* **과제 목표**
아래 목록에서 "The image size is (559, 493)."이 들어 있는 줄부터 "pyautogui.click(x=45, y=198)"가 들어 있는 줄까지, 양 끝 줄을 포함하여 그대로 베껴 쓰시오.

* **주어진 정보**
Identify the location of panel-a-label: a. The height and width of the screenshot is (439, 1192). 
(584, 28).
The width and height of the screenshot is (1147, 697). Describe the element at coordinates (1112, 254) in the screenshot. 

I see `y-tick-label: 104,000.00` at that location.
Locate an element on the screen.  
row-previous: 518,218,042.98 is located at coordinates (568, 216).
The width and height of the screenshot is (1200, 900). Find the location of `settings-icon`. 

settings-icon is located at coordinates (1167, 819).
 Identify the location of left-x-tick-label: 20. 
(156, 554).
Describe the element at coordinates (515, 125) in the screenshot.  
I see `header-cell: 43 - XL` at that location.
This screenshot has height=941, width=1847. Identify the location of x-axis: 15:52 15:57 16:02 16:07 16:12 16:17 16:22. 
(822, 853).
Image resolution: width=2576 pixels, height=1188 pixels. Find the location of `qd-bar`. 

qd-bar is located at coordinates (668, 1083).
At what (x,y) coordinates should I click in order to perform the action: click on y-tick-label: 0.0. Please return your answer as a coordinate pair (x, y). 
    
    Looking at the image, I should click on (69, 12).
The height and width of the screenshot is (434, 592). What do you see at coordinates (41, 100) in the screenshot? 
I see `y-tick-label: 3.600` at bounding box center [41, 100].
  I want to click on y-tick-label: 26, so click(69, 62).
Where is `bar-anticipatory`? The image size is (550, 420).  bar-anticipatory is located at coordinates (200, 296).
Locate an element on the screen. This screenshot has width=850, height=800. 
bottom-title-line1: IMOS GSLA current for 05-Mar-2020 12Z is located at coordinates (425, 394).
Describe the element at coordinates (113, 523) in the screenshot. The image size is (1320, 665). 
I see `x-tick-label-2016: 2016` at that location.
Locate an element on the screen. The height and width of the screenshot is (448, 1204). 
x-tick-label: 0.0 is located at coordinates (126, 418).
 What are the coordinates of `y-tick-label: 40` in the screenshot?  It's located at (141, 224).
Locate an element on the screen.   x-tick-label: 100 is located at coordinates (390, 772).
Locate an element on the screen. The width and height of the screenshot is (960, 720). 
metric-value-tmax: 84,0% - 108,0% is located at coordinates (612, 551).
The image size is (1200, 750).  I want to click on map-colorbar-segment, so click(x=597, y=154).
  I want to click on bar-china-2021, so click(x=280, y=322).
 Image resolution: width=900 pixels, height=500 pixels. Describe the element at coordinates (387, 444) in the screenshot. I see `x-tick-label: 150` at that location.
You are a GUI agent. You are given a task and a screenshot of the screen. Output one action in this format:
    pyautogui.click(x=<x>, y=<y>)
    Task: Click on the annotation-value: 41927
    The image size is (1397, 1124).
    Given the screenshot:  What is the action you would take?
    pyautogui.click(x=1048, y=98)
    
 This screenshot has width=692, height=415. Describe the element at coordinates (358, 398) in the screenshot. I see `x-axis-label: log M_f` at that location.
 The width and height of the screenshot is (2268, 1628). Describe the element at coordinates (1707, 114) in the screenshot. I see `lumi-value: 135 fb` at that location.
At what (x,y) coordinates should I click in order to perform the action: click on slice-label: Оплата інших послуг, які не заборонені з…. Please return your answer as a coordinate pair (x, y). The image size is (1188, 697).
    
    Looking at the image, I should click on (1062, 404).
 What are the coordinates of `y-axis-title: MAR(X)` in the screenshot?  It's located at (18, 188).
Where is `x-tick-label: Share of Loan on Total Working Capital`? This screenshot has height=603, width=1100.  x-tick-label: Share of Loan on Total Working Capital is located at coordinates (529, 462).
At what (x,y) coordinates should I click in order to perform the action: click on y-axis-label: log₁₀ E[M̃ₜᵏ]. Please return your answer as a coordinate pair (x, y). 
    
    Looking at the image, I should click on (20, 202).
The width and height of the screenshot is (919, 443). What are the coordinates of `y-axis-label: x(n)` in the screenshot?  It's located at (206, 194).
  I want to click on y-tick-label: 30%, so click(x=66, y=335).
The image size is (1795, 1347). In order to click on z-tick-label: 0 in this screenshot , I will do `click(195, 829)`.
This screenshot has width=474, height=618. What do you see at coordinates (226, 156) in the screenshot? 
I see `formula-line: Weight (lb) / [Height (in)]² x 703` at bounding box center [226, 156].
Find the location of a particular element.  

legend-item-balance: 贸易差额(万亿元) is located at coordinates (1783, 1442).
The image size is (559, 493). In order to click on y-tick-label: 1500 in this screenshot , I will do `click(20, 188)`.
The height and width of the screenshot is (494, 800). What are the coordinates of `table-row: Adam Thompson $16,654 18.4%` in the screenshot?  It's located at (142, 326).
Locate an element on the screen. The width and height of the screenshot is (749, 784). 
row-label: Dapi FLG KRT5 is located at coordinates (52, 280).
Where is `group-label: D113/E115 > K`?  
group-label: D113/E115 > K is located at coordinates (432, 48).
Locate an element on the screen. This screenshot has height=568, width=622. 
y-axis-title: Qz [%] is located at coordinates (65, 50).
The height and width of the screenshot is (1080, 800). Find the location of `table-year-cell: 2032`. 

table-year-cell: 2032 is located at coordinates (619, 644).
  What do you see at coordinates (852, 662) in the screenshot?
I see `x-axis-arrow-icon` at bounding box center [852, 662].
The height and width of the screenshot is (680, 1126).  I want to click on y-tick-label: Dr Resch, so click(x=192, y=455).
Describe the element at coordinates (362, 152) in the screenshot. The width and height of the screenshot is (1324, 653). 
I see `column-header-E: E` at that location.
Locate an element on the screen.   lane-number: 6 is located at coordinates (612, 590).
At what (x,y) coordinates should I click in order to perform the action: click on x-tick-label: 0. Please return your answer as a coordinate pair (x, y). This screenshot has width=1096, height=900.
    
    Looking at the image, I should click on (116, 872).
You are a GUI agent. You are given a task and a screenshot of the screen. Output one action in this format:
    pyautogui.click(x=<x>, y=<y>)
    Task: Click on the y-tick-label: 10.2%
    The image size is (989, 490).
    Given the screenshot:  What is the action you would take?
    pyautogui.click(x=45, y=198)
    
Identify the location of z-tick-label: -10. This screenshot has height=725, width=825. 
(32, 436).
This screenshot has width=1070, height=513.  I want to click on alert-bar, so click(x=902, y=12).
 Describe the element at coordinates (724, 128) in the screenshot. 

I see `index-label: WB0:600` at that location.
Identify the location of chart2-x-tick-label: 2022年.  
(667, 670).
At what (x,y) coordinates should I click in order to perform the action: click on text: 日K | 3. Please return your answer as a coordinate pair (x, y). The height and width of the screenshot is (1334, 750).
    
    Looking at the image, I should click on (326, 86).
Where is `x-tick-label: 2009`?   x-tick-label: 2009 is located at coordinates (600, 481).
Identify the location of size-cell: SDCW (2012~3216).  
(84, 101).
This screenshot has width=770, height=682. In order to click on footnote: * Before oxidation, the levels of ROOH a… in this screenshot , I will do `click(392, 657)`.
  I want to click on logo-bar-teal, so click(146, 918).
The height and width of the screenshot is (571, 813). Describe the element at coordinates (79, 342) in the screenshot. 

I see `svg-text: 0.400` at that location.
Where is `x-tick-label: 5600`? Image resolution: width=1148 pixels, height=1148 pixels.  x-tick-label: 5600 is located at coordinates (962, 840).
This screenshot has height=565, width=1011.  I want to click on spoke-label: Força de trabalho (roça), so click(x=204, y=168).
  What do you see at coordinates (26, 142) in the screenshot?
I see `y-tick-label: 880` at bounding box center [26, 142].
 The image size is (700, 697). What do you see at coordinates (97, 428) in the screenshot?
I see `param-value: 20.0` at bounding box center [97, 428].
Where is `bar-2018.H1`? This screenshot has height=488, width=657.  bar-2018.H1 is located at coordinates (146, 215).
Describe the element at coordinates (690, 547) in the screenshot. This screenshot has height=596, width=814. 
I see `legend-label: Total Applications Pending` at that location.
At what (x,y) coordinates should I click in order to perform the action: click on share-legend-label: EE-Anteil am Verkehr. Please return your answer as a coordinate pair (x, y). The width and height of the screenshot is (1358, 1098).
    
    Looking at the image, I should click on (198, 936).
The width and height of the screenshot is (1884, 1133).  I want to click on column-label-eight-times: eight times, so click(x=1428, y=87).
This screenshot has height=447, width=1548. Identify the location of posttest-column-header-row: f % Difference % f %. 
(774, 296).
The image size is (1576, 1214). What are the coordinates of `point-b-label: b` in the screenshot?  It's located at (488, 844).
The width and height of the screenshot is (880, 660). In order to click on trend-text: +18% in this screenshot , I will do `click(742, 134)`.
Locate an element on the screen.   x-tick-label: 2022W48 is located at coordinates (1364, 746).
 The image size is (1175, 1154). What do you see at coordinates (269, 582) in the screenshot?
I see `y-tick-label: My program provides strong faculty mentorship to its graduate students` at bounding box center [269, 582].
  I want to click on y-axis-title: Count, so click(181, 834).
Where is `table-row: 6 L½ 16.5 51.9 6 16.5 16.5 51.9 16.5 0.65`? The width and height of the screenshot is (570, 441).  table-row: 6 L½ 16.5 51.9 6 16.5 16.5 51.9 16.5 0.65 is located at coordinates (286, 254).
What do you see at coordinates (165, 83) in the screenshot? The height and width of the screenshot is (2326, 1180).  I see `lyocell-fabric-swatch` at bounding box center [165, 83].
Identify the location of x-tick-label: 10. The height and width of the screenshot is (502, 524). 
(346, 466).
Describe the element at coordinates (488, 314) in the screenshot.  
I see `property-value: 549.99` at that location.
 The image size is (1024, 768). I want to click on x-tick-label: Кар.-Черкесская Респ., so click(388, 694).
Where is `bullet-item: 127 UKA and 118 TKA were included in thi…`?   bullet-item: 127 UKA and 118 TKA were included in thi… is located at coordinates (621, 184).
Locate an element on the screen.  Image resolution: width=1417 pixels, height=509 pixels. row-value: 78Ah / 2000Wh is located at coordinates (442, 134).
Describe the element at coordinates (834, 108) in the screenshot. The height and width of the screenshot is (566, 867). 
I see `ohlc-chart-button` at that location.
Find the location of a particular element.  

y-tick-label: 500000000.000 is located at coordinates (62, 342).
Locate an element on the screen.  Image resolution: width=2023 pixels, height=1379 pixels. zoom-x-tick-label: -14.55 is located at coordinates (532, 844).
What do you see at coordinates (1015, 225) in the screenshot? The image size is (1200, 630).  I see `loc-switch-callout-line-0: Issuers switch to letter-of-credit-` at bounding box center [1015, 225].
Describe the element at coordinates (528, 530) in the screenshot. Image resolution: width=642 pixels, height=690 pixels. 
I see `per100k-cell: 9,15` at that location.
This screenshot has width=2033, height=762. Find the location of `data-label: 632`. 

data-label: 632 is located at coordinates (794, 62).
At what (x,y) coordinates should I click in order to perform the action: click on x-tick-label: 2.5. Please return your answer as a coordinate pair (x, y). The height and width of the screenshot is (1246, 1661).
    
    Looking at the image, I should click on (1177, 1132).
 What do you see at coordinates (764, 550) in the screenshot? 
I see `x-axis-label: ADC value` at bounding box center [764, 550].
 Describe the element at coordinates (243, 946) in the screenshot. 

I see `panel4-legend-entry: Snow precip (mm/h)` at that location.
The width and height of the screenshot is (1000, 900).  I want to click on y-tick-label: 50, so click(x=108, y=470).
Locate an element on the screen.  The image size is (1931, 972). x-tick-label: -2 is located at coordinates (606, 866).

* **최종 답안**
The image size is (559, 493). In order to click on y-tick-label: 1500 in this screenshot , I will do `click(20, 188)`.
The height and width of the screenshot is (494, 800). What are the coordinates of `table-row: Adam Thompson $16,654 18.4%` in the screenshot?  It's located at (142, 326).
Locate an element on the screen. The width and height of the screenshot is (749, 784). 
row-label: Dapi FLG KRT5 is located at coordinates (52, 280).
Where is `group-label: D113/E115 > K`?  
group-label: D113/E115 > K is located at coordinates (432, 48).
Locate an element on the screen. This screenshot has height=568, width=622. 
y-axis-title: Qz [%] is located at coordinates (65, 50).
The height and width of the screenshot is (1080, 800). Find the location of `table-year-cell: 2032`. 

table-year-cell: 2032 is located at coordinates (619, 644).
  What do you see at coordinates (852, 662) in the screenshot?
I see `x-axis-arrow-icon` at bounding box center [852, 662].
The height and width of the screenshot is (680, 1126).  I want to click on y-tick-label: Dr Resch, so click(x=192, y=455).
Describe the element at coordinates (362, 152) in the screenshot. The width and height of the screenshot is (1324, 653). 
I see `column-header-E: E` at that location.
Locate an element on the screen.   lane-number: 6 is located at coordinates (612, 590).
At what (x,y) coordinates should I click in order to perform the action: click on x-tick-label: 0. Please return your answer as a coordinate pair (x, y). This screenshot has width=1096, height=900.
    
    Looking at the image, I should click on (116, 872).
You are a GUI agent. You are given a task and a screenshot of the screen. Output one action in this format:
    pyautogui.click(x=<x>, y=<y>)
    Task: Click on the y-tick-label: 10.2%
    The image size is (989, 490).
    Given the screenshot:  What is the action you would take?
    pyautogui.click(x=45, y=198)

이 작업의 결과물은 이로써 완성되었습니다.